## [DIRECTION]
In the passage about Jan Andersson, rewrite everything from "He is also a" down to "school-leaving certificate (1967)", swapping "Japan" for "South Korea".

## [READING TEXT]
========================================

Jan Andersson (born 17 March 1947 in Helsingborg, Scania) is a Swedish politician who has been a Member of the European Parliament (MEP) since 1995. He is a member of the Social Democratic Workers' Party of Sweden, which is part of the Party of European Socialists, and is vice-chair of the European Parliament's Committee on Employment and Social Affairs.

He is also a substitute for the Committee on Economic and Monetary Affairs, a substitute for the temporary committee on policy challenges and budgetary means of the enlarged Union 2007–2013, and a member of the delegation for relations with Japan.

Career
 Advanced school-leaving certificate (1967)
 Intermediate-level teacher (1971)
 Teacher in Helsingborg (1972–1988)
 Member of Helsingborg municipal executive board (1982–1988)

========================================

## [ENTRIES SHOWN]
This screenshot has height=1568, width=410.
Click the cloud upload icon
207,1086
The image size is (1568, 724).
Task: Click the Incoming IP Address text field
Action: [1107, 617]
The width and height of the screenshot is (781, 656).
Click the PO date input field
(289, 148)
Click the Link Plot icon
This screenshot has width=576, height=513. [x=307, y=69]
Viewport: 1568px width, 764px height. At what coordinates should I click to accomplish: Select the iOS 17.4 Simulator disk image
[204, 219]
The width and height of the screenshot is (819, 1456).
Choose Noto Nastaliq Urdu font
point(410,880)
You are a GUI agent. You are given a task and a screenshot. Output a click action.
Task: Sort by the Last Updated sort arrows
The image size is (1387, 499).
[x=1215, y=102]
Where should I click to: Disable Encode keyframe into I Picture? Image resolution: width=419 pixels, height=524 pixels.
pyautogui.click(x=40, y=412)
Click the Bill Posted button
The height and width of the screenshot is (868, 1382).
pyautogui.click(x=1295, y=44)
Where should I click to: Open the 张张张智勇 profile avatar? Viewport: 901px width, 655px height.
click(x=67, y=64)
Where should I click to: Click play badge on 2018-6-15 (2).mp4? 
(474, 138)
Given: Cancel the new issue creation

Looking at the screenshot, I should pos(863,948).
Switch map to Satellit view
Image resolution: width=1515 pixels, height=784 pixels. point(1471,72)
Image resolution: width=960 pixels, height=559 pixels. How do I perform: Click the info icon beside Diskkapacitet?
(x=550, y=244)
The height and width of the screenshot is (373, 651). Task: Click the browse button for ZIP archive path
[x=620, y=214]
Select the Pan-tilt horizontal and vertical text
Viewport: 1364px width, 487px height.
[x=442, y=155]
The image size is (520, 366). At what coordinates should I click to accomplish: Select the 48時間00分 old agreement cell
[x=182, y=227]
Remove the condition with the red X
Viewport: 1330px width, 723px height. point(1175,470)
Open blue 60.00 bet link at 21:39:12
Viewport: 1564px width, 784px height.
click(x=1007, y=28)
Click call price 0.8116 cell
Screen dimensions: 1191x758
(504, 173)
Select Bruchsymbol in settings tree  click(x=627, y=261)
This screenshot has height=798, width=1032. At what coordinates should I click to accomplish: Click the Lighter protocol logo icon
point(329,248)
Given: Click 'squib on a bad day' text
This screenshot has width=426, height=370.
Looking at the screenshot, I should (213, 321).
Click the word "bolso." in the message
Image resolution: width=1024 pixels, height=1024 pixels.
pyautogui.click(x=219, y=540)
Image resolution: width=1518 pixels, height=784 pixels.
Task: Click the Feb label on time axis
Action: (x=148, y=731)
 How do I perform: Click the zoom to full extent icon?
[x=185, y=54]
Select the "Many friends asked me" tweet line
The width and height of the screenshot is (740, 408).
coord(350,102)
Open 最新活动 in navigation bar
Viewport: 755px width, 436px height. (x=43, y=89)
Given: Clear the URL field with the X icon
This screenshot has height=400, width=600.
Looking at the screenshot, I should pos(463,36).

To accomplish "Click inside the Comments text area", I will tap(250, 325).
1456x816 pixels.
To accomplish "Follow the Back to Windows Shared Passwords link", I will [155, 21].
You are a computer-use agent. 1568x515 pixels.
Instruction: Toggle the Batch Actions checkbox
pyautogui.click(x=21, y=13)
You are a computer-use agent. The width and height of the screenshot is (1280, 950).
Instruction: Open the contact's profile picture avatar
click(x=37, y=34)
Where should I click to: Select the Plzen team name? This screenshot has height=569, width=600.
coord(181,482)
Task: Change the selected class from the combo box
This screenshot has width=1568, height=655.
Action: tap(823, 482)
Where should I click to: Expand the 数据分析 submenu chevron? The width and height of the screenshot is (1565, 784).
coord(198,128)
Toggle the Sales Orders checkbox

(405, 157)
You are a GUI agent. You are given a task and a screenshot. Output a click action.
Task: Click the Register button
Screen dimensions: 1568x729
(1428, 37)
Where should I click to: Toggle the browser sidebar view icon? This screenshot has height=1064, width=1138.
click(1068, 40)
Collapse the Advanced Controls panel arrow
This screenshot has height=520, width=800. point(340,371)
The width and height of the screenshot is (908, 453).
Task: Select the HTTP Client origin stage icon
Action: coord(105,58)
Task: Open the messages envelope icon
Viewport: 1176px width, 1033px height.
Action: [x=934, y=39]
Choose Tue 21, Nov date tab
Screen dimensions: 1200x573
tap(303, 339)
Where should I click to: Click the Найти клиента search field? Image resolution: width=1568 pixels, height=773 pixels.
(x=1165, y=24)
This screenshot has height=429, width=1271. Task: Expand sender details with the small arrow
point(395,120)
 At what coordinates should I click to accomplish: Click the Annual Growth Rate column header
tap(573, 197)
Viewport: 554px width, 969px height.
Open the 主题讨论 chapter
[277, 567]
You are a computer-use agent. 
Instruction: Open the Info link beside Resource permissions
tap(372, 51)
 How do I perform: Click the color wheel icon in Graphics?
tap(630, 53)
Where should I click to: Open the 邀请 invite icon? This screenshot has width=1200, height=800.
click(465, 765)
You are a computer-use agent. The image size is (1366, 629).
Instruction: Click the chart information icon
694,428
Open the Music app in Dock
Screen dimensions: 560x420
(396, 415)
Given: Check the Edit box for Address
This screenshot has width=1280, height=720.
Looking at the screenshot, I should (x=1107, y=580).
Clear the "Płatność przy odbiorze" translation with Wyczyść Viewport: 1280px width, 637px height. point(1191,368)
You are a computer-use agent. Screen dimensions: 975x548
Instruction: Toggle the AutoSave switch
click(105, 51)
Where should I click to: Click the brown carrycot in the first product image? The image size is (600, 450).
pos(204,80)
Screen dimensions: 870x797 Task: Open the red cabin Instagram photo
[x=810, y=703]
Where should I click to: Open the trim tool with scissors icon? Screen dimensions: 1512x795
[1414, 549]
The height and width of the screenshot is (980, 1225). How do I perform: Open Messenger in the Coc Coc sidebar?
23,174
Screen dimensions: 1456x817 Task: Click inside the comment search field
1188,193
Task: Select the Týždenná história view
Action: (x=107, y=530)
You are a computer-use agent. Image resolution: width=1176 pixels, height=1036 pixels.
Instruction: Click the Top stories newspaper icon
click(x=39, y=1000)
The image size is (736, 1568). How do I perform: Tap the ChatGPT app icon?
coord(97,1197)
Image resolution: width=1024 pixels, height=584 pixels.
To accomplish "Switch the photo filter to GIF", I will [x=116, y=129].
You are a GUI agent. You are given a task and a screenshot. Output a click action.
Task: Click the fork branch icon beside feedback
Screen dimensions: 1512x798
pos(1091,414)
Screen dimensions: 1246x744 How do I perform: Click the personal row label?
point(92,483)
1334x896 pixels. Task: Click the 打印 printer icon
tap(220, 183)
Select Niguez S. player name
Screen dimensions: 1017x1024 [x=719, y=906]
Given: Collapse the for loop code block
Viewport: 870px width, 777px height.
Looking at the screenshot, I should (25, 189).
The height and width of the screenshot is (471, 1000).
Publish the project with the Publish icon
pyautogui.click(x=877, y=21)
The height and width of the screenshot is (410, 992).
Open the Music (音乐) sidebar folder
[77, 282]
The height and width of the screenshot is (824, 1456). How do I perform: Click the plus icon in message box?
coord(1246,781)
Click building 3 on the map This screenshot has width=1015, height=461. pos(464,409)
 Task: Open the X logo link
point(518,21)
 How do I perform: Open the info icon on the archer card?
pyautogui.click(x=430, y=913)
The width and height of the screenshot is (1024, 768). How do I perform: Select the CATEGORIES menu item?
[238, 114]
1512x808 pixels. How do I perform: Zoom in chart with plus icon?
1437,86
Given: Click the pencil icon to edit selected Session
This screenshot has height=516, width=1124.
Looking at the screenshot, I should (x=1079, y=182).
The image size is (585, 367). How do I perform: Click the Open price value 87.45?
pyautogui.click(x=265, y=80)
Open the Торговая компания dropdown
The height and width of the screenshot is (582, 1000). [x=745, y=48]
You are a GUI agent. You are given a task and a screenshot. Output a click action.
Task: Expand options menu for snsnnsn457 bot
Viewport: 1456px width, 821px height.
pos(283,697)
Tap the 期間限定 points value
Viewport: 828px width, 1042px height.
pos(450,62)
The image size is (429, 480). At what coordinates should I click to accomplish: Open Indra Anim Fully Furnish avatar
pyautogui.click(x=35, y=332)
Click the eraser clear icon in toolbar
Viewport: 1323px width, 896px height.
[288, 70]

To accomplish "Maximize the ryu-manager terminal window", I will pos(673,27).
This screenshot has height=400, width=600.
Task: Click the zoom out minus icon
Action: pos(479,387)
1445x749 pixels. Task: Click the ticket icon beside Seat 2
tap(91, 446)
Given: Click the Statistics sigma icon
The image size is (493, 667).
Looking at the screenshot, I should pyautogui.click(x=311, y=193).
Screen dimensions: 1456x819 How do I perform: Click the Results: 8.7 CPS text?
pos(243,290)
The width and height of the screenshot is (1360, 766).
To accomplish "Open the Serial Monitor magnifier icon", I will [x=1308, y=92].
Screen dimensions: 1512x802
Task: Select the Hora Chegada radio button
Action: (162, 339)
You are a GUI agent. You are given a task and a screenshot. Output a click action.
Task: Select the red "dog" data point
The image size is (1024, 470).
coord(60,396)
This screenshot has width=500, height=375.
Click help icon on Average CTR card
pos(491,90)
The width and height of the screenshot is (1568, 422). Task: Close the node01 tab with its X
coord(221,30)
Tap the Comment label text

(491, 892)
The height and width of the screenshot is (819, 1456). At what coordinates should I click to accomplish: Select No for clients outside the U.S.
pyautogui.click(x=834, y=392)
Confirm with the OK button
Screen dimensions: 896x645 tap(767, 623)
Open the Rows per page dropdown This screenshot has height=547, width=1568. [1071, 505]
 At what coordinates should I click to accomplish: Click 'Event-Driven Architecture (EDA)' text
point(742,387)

========================================

## [EXERCISE SOLUTION]
He is also a substitute for the Committee on Economic and Monetary Affairs, a substitute for the temporary committee on policy challenges and budgetary means of the enlarged Union 2007–2013, and a member of the delegation for relations with South Korea.

Career
 Advanced school-leaving certificate (1967)